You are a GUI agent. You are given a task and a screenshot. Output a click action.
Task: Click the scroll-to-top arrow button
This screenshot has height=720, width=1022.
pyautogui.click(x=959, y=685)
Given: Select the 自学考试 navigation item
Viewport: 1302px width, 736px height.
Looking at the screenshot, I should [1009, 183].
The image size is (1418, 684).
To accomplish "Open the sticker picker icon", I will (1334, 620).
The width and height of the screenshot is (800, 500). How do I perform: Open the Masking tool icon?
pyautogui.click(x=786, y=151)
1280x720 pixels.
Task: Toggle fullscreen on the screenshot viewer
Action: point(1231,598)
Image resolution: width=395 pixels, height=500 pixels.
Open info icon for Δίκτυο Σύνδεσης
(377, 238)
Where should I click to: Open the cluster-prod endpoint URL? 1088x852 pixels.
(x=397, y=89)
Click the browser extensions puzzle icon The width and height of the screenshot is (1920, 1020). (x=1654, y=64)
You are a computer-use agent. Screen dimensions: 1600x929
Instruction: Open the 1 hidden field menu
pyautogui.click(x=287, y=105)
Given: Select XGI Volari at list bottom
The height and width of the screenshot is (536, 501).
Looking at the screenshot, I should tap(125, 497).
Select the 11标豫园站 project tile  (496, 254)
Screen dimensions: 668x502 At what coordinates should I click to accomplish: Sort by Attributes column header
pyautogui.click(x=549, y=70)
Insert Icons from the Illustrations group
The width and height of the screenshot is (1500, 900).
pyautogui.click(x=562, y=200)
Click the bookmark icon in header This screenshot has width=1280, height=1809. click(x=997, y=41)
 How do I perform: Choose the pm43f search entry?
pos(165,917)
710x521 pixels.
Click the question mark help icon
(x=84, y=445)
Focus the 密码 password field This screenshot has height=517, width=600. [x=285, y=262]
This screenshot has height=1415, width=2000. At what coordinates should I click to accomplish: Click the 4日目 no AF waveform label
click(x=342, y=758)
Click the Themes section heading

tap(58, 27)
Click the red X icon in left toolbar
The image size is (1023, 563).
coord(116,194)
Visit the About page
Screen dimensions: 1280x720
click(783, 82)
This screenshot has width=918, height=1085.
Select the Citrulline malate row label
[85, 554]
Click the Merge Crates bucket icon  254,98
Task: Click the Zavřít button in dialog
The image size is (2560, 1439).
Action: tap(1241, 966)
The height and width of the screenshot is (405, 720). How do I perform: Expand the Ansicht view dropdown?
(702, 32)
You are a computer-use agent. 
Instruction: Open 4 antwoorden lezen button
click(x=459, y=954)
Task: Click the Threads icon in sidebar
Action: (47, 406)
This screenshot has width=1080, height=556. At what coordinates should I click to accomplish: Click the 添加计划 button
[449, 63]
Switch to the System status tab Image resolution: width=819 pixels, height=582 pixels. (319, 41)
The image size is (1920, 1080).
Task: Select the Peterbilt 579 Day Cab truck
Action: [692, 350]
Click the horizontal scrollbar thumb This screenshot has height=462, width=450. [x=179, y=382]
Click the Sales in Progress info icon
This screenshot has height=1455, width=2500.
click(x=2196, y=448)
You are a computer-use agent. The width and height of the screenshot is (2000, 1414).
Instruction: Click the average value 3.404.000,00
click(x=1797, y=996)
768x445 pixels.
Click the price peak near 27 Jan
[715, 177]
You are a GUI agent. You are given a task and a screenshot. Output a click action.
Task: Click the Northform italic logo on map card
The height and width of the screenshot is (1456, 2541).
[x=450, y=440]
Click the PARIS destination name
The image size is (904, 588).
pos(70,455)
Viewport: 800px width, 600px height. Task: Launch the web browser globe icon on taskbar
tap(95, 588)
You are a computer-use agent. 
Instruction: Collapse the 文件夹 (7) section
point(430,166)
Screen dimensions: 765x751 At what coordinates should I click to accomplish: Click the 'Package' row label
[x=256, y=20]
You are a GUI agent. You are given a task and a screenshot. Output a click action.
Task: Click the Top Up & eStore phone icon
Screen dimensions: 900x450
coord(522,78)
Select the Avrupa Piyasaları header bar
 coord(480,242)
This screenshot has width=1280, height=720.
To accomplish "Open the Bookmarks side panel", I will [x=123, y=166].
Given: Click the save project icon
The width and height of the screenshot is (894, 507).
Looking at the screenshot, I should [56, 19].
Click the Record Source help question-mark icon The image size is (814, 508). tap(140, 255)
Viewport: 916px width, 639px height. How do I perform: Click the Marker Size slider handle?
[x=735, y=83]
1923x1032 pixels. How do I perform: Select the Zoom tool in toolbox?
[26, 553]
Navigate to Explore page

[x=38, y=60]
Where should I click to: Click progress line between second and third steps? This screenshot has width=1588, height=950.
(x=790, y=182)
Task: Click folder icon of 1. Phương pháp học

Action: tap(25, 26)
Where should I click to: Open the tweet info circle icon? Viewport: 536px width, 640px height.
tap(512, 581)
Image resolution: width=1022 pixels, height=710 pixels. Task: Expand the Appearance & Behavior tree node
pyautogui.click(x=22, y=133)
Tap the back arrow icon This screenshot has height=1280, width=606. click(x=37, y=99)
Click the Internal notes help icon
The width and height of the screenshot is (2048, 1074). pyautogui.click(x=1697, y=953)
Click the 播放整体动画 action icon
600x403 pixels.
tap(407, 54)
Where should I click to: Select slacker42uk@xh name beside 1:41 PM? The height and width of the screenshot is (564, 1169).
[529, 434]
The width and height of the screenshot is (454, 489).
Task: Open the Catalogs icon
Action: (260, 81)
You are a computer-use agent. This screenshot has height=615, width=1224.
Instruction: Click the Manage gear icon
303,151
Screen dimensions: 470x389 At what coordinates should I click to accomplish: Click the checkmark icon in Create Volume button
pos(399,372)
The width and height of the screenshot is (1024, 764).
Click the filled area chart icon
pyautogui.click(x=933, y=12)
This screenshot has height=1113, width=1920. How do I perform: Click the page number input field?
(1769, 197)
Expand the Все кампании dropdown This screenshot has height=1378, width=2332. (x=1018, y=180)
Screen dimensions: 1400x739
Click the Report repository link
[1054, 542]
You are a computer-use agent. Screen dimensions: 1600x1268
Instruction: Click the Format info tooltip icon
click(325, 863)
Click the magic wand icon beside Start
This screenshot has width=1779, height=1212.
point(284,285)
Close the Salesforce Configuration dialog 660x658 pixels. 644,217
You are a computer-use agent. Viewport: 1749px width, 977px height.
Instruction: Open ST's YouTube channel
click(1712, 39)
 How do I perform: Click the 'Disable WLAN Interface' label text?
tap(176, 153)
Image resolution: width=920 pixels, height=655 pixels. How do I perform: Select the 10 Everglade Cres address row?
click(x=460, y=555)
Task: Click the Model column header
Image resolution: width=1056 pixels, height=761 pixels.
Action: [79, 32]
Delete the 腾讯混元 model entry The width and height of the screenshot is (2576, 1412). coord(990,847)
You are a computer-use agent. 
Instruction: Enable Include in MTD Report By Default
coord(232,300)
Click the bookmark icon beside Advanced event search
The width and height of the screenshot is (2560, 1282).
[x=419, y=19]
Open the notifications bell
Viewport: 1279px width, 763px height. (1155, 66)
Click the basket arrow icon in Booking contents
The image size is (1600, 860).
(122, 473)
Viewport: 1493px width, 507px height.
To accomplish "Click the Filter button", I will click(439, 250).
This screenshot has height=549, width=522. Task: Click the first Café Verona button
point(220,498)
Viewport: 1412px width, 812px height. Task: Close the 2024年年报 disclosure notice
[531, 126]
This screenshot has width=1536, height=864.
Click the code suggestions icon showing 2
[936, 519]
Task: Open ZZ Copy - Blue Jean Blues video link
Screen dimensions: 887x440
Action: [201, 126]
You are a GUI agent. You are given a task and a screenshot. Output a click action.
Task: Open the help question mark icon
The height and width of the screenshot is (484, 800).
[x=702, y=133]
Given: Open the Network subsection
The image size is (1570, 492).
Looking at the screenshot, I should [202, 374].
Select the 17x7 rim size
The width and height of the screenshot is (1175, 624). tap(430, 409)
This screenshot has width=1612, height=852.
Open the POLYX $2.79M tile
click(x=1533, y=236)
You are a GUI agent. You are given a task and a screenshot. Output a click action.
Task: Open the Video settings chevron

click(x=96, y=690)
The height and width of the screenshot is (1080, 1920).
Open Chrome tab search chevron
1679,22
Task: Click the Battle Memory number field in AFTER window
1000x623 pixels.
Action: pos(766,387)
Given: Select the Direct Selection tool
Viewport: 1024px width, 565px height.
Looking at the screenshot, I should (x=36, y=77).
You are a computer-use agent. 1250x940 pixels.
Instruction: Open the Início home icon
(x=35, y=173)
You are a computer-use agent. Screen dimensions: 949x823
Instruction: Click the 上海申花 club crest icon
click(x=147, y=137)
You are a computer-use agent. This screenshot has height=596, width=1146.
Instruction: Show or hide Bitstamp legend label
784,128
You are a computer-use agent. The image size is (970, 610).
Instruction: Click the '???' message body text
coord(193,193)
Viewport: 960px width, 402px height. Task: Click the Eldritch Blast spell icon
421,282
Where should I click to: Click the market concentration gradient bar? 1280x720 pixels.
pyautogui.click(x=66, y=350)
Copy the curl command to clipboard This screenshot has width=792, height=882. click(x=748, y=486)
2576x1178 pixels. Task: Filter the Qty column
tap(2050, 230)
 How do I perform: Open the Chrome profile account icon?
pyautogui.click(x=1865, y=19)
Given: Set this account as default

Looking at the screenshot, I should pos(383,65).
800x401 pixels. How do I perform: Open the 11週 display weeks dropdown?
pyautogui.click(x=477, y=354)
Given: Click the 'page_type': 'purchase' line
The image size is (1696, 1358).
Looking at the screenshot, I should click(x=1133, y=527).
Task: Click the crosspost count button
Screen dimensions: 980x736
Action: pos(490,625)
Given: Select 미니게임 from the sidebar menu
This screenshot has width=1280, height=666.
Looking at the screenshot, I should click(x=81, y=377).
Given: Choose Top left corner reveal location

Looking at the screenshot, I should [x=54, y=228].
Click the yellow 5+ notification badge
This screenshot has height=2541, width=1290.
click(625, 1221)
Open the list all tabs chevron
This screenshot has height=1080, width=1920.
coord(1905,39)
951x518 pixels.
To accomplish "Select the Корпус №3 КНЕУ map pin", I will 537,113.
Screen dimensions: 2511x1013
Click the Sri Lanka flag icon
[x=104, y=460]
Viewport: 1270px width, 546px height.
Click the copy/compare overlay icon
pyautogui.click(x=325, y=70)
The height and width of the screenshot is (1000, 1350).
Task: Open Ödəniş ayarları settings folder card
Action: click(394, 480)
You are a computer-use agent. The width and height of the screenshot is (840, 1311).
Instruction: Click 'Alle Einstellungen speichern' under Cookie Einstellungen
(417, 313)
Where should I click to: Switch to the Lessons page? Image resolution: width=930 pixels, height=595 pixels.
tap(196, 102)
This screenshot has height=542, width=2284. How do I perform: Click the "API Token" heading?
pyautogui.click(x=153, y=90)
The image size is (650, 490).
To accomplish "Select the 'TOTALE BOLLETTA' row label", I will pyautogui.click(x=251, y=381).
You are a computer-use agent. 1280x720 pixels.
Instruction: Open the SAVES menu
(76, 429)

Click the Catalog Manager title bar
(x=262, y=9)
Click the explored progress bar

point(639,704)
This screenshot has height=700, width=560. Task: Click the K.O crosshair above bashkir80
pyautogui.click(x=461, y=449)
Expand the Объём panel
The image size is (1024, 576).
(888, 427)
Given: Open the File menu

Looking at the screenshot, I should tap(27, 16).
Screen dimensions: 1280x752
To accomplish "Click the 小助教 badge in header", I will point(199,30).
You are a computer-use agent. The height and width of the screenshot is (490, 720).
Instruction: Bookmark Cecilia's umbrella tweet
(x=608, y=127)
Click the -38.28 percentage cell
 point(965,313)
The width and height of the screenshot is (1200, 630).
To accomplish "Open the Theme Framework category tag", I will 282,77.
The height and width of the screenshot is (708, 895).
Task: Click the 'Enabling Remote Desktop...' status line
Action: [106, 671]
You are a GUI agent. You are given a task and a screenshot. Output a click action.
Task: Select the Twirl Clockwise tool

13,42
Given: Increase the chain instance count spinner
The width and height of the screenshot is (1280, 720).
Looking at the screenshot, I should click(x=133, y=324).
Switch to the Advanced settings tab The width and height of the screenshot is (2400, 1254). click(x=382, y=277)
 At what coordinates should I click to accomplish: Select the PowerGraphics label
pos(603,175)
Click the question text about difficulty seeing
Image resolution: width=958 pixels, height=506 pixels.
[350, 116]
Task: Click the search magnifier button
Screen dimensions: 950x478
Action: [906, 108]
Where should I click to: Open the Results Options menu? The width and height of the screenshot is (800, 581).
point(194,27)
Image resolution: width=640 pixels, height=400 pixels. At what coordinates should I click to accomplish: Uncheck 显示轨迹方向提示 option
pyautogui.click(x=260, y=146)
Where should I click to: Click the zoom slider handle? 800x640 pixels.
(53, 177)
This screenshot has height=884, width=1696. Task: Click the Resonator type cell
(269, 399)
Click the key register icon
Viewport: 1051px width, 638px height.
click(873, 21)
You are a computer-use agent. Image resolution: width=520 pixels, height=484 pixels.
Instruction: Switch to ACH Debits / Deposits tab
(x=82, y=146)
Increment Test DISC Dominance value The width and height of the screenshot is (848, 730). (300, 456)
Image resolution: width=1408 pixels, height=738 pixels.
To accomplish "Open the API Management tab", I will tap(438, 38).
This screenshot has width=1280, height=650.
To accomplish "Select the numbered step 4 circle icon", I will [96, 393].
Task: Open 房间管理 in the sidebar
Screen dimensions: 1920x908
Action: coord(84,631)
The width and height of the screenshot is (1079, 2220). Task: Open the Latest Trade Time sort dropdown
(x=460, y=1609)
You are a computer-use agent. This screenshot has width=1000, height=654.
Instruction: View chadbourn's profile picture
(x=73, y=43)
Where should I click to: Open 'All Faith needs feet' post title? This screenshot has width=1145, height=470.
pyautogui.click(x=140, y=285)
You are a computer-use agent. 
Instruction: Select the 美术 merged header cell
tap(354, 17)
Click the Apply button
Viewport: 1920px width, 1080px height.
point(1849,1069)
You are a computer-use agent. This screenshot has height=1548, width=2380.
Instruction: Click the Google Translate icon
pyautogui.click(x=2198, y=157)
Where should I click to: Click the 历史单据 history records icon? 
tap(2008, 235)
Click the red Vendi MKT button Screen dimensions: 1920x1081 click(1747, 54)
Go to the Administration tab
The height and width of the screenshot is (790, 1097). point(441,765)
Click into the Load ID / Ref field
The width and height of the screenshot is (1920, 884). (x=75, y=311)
================================
### Aim
Copy out the lines above, everything from the first line down to the one containing "Looking at the screenshot, I should [1009, 183].", without changing a character.

### Full response
You are a GUI agent. You are given a task and a screenshot. Output a click action.
Task: Click the scroll-to-top arrow button
This screenshot has height=720, width=1022.
pyautogui.click(x=959, y=685)
Given: Select the 自学考试 navigation item
Viewport: 1302px width, 736px height.
Looking at the screenshot, I should [1009, 183].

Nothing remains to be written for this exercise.